WORK ITEM: Using the data below, find how many lines include the word "point" and report that figure alone.

SUPPLIED INFORMATION:
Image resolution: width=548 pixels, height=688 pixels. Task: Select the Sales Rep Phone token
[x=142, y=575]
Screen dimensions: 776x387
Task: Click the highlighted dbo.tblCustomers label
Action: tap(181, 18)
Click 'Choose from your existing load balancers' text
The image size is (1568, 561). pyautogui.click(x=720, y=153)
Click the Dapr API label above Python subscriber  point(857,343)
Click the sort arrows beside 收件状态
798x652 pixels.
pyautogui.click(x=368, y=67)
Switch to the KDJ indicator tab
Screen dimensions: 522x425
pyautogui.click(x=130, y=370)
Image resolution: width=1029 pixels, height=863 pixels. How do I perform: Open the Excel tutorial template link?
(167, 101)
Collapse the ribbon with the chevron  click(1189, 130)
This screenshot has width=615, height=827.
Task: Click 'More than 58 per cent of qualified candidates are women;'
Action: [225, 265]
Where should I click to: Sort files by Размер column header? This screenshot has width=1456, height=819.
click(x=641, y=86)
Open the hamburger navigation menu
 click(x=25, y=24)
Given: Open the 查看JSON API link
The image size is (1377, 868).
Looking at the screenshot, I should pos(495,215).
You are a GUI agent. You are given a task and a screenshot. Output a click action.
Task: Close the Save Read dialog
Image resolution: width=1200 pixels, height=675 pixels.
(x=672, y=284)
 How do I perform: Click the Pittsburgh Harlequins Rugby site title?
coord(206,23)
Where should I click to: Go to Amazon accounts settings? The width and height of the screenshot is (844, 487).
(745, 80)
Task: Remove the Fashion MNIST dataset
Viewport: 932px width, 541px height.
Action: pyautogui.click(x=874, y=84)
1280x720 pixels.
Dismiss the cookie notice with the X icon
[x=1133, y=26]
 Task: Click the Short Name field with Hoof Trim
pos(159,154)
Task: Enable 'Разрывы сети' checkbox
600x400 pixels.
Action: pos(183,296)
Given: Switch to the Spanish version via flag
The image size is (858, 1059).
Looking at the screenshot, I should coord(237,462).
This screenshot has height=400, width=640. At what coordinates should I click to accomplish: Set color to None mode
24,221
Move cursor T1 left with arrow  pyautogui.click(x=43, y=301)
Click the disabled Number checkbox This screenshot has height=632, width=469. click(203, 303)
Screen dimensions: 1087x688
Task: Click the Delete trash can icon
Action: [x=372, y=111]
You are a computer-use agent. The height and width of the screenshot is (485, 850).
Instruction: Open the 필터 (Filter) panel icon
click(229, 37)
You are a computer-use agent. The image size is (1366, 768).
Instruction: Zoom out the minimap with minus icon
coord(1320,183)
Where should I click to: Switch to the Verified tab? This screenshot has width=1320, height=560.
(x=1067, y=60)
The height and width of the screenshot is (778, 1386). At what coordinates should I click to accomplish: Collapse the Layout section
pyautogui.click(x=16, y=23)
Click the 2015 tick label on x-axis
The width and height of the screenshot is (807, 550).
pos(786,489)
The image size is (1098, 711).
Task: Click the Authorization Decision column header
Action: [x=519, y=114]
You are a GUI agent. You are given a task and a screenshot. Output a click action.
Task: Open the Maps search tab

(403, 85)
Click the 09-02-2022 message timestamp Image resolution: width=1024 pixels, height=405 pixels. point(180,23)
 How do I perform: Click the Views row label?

ANSWER SECTION: 2